▸ **Source data**
*** Block opens ***

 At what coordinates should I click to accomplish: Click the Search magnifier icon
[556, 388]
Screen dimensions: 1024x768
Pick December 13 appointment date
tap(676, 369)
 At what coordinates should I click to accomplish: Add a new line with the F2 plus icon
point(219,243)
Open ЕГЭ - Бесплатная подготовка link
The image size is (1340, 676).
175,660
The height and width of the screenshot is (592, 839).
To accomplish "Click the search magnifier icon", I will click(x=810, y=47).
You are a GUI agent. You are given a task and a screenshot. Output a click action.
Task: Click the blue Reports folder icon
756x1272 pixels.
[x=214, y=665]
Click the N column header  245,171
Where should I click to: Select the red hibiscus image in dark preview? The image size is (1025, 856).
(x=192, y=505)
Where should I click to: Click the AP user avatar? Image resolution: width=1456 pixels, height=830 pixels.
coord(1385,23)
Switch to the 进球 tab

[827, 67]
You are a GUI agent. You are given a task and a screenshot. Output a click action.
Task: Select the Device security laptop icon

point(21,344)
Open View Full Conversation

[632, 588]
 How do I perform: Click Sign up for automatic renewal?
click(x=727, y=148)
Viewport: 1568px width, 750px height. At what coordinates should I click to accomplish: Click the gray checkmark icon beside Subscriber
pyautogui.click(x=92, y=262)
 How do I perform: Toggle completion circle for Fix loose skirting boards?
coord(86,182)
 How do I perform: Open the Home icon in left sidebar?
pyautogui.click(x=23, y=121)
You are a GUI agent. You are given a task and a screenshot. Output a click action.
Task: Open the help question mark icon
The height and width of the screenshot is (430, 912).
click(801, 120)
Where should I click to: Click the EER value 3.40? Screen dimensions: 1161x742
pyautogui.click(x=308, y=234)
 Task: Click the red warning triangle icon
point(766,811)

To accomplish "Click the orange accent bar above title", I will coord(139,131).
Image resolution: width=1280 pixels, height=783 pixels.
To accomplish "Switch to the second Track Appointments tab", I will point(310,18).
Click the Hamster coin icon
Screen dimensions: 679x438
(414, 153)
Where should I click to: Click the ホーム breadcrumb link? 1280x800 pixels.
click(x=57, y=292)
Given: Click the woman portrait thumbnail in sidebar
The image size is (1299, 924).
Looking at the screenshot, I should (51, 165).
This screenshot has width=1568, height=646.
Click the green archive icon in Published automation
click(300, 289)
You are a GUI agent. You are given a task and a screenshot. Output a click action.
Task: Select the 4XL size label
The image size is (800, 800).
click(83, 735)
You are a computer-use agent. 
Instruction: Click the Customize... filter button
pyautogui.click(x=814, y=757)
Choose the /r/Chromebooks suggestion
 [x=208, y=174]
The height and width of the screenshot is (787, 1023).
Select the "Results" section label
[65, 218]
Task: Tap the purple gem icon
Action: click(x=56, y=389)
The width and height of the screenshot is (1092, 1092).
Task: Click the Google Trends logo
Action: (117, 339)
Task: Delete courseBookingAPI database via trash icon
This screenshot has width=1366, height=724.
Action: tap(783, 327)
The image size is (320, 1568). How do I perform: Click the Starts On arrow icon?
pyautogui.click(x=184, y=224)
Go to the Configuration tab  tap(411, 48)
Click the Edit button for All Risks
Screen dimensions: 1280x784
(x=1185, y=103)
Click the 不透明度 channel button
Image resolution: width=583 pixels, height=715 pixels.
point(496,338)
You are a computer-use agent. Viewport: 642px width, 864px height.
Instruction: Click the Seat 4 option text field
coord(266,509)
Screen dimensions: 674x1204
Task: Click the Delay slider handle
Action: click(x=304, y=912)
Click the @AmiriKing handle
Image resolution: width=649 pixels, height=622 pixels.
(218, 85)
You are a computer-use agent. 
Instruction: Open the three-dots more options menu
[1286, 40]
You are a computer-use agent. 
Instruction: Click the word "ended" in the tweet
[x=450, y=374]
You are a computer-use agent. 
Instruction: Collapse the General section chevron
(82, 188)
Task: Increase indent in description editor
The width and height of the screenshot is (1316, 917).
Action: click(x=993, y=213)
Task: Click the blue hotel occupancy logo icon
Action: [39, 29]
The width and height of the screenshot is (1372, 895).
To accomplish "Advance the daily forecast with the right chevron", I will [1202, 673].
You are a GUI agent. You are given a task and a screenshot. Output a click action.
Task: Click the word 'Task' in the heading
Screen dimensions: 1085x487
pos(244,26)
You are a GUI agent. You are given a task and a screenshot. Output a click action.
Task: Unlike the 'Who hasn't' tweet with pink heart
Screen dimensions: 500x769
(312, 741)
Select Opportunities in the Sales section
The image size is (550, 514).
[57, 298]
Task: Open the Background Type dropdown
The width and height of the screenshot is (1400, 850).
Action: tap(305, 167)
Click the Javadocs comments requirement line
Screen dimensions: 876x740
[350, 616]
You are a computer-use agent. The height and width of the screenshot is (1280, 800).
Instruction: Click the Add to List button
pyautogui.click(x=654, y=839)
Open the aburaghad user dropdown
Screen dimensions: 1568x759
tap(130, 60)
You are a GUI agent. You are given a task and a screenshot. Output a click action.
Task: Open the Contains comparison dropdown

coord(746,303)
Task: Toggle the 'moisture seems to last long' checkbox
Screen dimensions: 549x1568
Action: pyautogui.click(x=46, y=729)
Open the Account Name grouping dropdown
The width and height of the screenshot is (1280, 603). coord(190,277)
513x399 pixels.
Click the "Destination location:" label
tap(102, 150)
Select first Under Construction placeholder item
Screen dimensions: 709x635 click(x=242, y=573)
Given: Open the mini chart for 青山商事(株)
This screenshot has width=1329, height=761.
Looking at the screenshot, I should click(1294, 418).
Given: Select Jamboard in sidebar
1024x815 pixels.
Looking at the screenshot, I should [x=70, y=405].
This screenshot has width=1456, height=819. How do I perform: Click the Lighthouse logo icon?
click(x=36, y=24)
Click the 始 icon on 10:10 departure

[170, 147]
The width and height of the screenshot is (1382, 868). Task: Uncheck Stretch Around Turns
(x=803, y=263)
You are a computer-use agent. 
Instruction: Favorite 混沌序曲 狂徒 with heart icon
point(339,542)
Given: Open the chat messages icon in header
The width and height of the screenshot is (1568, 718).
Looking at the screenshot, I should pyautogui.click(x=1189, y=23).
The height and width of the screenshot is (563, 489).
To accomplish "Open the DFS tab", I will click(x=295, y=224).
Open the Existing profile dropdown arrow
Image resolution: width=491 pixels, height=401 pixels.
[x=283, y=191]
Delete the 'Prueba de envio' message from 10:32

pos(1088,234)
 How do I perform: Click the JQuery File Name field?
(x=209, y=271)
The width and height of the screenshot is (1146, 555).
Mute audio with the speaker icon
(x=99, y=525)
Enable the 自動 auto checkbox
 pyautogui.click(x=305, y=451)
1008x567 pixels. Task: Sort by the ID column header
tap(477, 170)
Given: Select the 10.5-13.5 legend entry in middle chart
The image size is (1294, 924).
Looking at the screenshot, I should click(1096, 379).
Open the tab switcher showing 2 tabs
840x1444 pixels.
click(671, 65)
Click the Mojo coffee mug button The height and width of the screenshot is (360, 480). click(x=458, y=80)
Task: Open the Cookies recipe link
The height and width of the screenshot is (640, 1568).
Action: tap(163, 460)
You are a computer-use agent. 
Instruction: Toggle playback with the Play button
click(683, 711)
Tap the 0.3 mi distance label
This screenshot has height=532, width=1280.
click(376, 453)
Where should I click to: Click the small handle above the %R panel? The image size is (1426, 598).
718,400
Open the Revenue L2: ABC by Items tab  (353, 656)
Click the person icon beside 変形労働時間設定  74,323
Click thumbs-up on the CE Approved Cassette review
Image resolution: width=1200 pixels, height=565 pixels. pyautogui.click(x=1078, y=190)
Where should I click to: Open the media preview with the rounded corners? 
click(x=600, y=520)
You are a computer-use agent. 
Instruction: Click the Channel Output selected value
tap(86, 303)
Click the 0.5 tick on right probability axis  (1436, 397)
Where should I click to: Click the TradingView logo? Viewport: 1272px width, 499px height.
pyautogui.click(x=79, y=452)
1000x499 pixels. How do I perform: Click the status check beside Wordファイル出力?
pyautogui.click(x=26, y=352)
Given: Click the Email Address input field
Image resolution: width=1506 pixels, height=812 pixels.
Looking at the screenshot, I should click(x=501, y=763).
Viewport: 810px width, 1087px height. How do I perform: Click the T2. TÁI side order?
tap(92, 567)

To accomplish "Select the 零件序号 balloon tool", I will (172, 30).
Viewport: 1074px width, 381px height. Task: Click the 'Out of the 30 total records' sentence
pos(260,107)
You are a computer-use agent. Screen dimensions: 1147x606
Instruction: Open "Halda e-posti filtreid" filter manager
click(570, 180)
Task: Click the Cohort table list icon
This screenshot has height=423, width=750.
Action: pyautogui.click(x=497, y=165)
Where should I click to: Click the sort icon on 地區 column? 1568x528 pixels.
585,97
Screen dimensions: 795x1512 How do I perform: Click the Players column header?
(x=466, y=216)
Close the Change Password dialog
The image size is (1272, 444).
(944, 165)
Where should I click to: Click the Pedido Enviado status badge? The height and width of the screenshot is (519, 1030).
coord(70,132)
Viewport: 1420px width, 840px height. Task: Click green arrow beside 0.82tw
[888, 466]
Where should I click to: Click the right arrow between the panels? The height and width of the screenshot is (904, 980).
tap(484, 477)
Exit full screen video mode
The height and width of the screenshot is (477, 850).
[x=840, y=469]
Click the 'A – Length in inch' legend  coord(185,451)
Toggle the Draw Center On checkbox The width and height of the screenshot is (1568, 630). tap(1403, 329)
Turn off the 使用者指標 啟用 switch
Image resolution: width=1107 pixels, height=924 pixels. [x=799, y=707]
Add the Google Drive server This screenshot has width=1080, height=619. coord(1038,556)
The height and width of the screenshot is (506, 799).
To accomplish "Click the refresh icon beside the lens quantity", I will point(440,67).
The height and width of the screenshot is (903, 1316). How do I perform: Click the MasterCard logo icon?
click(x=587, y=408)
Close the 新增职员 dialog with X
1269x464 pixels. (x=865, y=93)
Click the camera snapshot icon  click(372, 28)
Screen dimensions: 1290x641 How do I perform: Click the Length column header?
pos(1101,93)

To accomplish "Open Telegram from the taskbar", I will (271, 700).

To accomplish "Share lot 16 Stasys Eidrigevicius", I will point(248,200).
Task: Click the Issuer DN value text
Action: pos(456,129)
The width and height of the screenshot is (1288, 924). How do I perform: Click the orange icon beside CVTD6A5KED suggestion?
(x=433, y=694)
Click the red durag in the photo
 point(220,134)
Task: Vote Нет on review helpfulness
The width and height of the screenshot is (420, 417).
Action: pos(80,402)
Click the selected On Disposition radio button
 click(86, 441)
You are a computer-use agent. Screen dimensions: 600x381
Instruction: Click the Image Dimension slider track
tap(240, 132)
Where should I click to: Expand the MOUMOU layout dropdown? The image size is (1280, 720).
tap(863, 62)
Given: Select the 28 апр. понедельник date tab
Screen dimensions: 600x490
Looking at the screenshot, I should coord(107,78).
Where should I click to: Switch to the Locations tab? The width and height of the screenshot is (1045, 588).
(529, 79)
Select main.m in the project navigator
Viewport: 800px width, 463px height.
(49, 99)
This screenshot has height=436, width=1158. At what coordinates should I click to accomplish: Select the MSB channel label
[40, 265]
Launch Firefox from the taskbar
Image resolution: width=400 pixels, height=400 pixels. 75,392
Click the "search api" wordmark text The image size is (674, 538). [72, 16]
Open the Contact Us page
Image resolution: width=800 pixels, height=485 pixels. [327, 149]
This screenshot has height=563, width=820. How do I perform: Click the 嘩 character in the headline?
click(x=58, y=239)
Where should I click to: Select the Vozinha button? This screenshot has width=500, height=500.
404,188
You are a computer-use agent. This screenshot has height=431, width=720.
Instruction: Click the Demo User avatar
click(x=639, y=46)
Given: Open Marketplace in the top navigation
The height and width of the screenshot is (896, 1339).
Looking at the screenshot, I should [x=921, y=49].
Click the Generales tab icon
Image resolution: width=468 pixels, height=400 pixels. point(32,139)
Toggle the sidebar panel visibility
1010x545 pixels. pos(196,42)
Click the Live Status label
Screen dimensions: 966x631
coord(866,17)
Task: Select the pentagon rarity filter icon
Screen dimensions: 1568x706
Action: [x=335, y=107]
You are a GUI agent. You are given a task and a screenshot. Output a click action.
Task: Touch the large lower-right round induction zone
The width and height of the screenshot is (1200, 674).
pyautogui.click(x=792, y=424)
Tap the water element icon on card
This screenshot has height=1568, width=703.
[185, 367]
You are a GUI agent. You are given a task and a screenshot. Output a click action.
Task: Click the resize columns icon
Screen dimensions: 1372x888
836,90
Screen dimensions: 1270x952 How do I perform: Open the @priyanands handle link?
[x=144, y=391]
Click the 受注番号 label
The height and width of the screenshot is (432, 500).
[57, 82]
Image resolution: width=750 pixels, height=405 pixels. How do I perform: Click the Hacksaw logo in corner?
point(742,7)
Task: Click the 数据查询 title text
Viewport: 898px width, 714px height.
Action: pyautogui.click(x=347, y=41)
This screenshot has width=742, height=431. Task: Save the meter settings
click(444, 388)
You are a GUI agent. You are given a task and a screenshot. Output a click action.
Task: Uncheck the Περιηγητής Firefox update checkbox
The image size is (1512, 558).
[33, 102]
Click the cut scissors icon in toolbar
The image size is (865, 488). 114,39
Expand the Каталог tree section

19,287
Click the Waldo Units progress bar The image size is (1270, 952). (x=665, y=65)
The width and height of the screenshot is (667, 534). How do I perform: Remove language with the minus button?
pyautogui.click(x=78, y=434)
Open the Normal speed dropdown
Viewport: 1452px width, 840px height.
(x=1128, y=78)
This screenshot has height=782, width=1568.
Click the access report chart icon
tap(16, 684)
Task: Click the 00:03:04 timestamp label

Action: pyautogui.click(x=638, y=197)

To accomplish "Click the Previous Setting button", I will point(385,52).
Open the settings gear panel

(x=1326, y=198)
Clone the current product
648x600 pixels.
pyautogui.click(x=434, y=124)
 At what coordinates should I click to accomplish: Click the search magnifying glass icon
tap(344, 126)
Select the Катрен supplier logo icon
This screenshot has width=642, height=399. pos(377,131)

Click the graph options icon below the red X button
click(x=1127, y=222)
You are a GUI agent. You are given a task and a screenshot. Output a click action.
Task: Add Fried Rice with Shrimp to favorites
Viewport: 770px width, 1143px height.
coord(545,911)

*** Block closes ***

▸ **What the task asks**
Your reply should be nothing but the lines from the one containing "Task: Uncheck the" through the last line above, copied exactly; please include both ends.

▸ **Answer section**
Task: Uncheck the Περιηγητής Firefox update checkbox
The image size is (1512, 558).
[33, 102]
Click the cut scissors icon in toolbar
The image size is (865, 488). 114,39
Expand the Каталог tree section

19,287
Click the Waldo Units progress bar The image size is (1270, 952). (x=665, y=65)
The width and height of the screenshot is (667, 534). How do I perform: Remove language with the minus button?
pyautogui.click(x=78, y=434)
Open the Normal speed dropdown
Viewport: 1452px width, 840px height.
(x=1128, y=78)
This screenshot has height=782, width=1568.
Click the access report chart icon
tap(16, 684)
Task: Click the 00:03:04 timestamp label

Action: pyautogui.click(x=638, y=197)

To accomplish "Click the Previous Setting button", I will point(385,52).
Open the settings gear panel

(x=1326, y=198)
Clone the current product
648x600 pixels.
pyautogui.click(x=434, y=124)
 At what coordinates should I click to accomplish: Click the search magnifying glass icon
tap(344, 126)
Select the Катрен supplier logo icon
This screenshot has width=642, height=399. pos(377,131)

Click the graph options icon below the red X button
click(x=1127, y=222)
You are a GUI agent. You are given a task and a screenshot. Output a click action.
Task: Add Fried Rice with Shrimp to favorites
Viewport: 770px width, 1143px height.
coord(545,911)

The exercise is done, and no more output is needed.